More details of these models can be found on the following websites:
http://www.ctifl.fr (Clean Arbo)
Other methods which facilitate the forecast of ascospore release in the orchard are described by Berkett (1996), Tshmir and Kolesova (1996) and Kollar (Kollar, 1998).
Warning systems are currently based exclusively on a curative approach but in future it would be useful to take into account the weather forecast (Villalta et al., 2002). Calculation of leaf wetness, as done for the Aschorf model developed by KP Wittich (Friesland and Wittich, 2002) at the German weather Service (http://agromet-cost.istea.bo.cnr.it/aschorf.pdf) may provide an opportunity for a more practical approach for local warning services (Creemers, 2001).
The strategy to change to a preventive warning service based on weather forecast offers different practical advantages:
· Better timing of application in relation to spray conditions (soil and weather conditions)
· Reduced selection pressure for resistance to curative fungicides, while more preventive fungicides are used in the spray schedule
· Holistic approach of pest and diseases with less spray events
· Spray technique and especially spray coverage is more important for curative than for preventive treatments
· Better planning and organization of labour on the farm
· Only preventive fungicides available in organic farming
The use of new high performance fungicides is only one aspect of the control strategy. Different fungicide families must be applied during the growing season in relation to optimal biological and climatological conditions. The combined use of different types of fungicides with complementary effects and a limited number of treatments with one fungicide type used per season will prolong the lifetime of newly developed fungicide groups. Anti-resistance strategies in the spray schedule for modern fungicides is a challenge for the control of diseases that require several treatments in one season.
Due to the variable regulations around (de-)registration of pesticides, we are for the moment not including any specific chemical control recommendations. For further information, we recommend you visit the following resources:
Losses from scab over a period of years far exceed those from any other disease or pest of apples. The major economic loss to the grower is the reduction in fruit quality of scabbed apples.

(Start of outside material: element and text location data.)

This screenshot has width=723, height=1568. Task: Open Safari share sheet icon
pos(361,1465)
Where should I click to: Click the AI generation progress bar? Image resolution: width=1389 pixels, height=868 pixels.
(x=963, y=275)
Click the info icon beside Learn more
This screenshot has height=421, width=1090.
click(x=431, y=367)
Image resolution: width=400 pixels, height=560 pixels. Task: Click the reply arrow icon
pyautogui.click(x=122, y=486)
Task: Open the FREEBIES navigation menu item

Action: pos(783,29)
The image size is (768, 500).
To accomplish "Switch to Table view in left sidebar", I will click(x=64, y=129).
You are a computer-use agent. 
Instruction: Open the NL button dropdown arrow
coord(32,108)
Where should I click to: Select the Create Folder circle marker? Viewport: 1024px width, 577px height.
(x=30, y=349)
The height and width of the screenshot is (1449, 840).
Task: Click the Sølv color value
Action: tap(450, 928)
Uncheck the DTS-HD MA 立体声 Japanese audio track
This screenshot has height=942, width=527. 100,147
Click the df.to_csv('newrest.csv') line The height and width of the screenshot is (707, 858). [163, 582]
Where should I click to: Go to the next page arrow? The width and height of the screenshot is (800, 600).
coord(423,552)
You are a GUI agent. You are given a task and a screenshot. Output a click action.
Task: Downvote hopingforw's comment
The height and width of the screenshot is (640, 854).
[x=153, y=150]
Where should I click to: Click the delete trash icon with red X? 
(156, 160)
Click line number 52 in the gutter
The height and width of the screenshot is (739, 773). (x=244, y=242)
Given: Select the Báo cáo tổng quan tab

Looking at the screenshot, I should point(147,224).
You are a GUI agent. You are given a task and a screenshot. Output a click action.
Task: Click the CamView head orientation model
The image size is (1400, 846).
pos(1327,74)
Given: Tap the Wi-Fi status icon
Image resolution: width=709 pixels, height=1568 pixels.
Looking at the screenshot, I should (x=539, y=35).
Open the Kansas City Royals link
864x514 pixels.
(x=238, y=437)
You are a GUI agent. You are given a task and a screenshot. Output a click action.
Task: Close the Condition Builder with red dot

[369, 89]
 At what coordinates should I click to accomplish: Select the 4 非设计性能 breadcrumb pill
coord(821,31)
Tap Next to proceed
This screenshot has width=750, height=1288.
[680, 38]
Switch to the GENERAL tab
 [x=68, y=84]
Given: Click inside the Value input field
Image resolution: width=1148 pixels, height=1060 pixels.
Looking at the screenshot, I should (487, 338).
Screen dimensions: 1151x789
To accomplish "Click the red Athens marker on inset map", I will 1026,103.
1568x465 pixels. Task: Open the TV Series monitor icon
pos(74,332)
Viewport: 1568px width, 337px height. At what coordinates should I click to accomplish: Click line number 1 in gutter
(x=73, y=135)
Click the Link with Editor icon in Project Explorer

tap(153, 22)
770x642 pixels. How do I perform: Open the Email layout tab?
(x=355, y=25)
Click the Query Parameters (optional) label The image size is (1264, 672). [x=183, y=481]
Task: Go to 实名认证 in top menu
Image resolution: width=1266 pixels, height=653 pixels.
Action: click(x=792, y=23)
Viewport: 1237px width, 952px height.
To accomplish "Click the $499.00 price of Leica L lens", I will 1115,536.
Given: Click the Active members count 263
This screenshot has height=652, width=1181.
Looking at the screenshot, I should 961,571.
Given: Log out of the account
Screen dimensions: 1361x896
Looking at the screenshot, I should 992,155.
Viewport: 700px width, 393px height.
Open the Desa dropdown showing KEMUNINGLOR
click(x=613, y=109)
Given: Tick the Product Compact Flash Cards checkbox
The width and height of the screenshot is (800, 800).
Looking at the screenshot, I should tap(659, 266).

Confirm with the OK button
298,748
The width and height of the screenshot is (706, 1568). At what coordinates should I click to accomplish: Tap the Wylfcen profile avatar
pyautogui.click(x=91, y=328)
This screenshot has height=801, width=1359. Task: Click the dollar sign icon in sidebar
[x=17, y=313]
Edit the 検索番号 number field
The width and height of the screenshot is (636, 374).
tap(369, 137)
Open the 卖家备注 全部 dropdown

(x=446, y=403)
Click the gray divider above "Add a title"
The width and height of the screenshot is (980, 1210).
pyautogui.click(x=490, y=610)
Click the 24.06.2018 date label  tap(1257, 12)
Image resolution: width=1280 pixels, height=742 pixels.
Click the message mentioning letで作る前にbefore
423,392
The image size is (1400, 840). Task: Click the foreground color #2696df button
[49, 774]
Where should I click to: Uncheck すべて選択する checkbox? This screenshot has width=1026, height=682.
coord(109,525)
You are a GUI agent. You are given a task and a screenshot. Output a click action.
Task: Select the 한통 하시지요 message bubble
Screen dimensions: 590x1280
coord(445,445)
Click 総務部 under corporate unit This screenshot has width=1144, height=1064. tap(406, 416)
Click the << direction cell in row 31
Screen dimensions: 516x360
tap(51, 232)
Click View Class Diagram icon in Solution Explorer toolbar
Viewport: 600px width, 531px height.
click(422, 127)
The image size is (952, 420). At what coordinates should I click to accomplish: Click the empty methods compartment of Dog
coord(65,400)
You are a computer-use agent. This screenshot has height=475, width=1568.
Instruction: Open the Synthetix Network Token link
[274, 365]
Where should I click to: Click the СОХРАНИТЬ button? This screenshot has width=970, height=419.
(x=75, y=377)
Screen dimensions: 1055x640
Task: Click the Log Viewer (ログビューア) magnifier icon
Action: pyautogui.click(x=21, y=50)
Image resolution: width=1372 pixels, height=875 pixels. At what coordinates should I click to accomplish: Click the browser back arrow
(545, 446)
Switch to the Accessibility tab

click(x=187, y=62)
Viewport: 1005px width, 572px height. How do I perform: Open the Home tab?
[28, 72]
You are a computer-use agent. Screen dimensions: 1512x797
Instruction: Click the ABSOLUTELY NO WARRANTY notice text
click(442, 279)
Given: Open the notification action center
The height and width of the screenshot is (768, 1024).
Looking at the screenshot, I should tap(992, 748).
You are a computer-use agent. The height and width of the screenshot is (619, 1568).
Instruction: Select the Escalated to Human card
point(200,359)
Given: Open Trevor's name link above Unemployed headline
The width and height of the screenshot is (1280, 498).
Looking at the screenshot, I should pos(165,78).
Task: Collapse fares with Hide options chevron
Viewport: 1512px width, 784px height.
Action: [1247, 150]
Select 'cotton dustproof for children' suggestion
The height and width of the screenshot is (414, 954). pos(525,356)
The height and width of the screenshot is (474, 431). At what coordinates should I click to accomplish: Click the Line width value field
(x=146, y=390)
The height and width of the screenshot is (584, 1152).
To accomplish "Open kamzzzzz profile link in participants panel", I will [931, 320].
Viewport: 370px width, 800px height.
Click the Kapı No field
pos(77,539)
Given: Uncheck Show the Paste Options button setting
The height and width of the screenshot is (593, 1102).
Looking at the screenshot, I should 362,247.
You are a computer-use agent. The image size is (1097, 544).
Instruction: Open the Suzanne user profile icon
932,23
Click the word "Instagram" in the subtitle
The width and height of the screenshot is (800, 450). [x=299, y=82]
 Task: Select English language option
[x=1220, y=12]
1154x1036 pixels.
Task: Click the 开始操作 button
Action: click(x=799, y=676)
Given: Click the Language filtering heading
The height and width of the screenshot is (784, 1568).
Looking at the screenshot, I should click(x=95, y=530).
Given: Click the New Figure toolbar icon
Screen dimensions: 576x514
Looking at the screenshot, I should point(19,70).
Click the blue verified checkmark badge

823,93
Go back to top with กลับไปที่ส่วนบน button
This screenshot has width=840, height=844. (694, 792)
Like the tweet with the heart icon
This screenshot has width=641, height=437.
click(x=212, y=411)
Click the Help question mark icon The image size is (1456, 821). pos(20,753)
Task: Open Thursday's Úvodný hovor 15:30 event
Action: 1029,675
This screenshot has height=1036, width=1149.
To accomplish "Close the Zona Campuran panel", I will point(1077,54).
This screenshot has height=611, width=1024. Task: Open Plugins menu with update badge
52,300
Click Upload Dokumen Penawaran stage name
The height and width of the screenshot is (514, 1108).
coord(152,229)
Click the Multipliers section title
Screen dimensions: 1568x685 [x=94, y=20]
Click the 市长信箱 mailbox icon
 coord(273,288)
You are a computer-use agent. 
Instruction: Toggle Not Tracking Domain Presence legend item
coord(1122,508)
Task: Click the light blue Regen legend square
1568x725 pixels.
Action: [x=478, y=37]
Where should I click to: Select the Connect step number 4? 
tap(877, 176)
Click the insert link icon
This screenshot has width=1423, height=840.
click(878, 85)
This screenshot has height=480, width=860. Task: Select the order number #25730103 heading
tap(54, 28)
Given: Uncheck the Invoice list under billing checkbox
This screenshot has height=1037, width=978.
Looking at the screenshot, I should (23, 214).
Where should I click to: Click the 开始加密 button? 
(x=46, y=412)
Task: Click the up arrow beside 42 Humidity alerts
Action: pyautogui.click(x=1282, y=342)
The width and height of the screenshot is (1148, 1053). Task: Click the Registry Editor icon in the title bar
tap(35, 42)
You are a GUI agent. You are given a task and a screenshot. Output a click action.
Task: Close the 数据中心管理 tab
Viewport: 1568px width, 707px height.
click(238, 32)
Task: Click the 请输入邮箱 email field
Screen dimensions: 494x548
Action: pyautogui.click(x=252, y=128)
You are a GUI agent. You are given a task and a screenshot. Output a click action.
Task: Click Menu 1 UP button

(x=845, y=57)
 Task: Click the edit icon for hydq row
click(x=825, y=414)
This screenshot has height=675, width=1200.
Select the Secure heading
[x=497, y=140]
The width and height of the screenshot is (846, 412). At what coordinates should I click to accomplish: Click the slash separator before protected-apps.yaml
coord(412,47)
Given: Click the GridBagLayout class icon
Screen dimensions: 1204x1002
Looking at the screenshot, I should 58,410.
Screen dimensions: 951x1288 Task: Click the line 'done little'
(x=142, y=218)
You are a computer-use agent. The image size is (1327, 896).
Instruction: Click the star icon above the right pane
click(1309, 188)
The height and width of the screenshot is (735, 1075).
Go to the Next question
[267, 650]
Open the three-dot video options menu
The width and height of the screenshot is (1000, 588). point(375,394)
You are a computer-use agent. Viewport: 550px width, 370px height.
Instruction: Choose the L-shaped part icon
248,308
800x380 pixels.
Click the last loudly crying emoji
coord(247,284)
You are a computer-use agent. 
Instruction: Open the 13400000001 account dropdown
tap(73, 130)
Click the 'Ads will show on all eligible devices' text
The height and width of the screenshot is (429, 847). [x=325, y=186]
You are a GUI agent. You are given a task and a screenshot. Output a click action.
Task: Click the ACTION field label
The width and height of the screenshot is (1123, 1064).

Severe attack of the leaves will cause mid-season defoliation and a reduction of tree vigour which, in turn may led to failure of fruit bud formation and to stunted and reduced growth. In regions and years with favourable weather conditions for scab infection and with a high PAD, nearly all the fruits may be infected. In such regions, about 70% of the pesticides applied are used in relation to scab control.